* _The problem_
Transcribe exactly the line containing "Viewport: 787px width, 604px" plus every later line in the data.

* _Supplied entries_
»»
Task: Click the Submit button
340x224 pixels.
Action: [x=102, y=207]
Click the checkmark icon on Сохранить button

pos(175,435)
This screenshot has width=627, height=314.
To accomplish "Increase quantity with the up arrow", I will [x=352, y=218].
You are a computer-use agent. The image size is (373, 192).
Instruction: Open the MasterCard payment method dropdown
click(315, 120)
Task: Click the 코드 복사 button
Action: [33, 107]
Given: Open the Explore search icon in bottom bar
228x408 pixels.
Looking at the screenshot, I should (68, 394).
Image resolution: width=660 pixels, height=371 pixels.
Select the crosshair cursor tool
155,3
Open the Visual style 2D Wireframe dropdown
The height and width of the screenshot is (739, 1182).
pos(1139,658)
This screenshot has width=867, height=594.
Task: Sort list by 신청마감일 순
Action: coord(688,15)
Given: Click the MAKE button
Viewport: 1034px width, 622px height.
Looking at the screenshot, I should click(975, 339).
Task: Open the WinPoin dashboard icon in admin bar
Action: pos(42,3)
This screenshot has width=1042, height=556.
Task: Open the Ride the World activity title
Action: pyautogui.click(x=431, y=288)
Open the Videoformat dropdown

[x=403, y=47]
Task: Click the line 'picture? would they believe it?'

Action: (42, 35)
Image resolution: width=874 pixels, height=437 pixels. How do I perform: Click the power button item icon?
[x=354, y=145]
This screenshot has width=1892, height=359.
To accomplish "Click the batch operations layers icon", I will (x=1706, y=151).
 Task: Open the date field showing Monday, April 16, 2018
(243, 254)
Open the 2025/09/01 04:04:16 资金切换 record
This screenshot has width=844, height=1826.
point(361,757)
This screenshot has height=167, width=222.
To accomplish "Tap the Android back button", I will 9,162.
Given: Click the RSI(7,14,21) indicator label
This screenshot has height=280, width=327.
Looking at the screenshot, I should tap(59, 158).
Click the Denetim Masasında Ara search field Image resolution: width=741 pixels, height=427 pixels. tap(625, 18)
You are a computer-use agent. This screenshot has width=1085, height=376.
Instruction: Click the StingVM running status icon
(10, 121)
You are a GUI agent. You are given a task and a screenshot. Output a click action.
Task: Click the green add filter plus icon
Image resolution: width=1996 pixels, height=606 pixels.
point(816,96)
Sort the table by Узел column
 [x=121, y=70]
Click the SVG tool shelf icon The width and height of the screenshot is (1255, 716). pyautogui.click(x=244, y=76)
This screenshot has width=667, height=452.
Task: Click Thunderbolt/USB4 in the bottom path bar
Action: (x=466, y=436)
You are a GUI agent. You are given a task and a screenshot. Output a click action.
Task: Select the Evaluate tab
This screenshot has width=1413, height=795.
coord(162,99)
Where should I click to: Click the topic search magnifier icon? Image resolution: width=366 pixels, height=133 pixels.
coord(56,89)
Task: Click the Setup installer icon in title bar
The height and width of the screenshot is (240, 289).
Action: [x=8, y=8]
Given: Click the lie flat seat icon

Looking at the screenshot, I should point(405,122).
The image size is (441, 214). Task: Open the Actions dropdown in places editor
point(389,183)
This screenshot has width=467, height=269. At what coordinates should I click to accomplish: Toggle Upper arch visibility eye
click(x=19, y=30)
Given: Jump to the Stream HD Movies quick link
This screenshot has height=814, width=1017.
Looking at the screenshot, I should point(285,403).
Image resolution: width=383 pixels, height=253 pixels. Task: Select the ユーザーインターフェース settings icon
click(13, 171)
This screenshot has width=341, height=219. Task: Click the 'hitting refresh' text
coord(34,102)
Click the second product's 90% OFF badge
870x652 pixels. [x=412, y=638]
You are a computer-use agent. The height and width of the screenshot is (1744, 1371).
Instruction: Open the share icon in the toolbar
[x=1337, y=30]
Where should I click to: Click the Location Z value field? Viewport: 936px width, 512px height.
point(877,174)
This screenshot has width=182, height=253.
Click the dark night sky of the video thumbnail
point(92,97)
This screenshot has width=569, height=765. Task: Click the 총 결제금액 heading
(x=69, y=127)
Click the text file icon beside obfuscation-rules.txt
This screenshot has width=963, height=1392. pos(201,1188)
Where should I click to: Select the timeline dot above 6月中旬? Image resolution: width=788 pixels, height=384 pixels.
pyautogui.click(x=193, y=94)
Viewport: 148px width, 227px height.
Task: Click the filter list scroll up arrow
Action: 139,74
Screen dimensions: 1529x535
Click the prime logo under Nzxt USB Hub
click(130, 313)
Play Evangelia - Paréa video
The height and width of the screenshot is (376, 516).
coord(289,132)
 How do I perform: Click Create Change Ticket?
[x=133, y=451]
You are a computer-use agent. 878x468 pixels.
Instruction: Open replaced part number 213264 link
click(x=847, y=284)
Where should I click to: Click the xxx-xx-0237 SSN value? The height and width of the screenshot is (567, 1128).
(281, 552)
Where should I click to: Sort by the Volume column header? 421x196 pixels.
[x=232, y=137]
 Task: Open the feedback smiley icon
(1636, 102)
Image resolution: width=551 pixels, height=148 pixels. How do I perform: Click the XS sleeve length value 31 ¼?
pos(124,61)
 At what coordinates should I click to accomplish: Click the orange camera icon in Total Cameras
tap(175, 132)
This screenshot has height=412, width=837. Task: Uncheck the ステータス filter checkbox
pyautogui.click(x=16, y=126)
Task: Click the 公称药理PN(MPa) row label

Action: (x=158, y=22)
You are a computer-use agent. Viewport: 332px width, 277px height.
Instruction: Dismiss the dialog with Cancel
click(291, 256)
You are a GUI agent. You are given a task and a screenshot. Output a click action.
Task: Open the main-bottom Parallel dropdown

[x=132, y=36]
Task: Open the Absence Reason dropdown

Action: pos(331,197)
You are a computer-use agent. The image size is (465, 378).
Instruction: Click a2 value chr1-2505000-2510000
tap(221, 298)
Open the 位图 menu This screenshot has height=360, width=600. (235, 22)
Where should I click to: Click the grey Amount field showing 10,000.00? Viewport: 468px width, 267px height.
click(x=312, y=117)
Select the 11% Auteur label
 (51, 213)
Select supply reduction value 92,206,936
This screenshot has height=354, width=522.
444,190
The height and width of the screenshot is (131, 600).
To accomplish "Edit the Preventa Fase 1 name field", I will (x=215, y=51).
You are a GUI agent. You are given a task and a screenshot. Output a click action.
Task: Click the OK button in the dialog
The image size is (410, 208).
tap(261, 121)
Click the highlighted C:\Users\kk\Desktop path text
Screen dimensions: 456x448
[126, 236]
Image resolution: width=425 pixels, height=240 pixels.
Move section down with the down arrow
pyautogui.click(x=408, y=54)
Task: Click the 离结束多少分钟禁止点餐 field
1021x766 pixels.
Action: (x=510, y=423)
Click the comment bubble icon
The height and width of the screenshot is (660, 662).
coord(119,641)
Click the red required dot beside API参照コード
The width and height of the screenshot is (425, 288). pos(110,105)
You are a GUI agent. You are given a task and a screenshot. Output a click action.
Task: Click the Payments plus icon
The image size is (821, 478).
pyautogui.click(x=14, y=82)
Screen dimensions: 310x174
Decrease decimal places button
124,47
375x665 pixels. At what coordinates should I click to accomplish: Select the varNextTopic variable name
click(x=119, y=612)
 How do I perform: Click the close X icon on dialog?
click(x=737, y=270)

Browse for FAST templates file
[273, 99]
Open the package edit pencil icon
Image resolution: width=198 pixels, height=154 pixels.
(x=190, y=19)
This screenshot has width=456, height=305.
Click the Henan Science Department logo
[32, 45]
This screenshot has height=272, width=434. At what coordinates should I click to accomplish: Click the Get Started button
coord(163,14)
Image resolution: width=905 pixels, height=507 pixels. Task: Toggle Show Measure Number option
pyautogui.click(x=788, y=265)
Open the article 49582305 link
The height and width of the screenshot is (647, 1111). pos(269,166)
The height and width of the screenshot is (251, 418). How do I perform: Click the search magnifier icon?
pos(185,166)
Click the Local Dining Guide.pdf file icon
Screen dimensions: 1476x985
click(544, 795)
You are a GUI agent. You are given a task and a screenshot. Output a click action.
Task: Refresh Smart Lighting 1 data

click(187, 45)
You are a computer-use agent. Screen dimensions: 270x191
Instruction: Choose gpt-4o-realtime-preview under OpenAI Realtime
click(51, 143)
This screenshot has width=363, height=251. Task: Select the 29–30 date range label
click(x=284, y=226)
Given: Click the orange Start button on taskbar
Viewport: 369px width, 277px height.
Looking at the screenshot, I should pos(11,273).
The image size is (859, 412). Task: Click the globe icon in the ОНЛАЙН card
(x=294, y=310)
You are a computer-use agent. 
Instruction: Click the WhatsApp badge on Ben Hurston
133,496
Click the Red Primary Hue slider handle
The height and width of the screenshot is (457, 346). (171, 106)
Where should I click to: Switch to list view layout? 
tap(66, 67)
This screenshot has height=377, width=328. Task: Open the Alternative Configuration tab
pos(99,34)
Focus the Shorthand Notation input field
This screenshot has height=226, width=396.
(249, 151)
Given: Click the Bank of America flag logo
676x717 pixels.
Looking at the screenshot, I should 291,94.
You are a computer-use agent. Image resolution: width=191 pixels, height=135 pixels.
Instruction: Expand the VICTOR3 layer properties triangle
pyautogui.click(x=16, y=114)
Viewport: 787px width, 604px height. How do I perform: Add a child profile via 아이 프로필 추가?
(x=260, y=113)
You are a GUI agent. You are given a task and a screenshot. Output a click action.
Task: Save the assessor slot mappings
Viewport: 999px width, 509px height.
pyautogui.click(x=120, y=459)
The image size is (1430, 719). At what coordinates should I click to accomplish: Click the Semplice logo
««
* _Solution to this task_
Viewport: 787px width, 604px height. How do I perform: Add a child profile via 아이 프로필 추가?
(x=260, y=113)
You are a GUI agent. You are given a task and a screenshot. Output a click action.
Task: Save the assessor slot mappings
Viewport: 999px width, 509px height.
pyautogui.click(x=120, y=459)
The image size is (1430, 719). At what coordinates should I click to accomplish: Click the Semplice logo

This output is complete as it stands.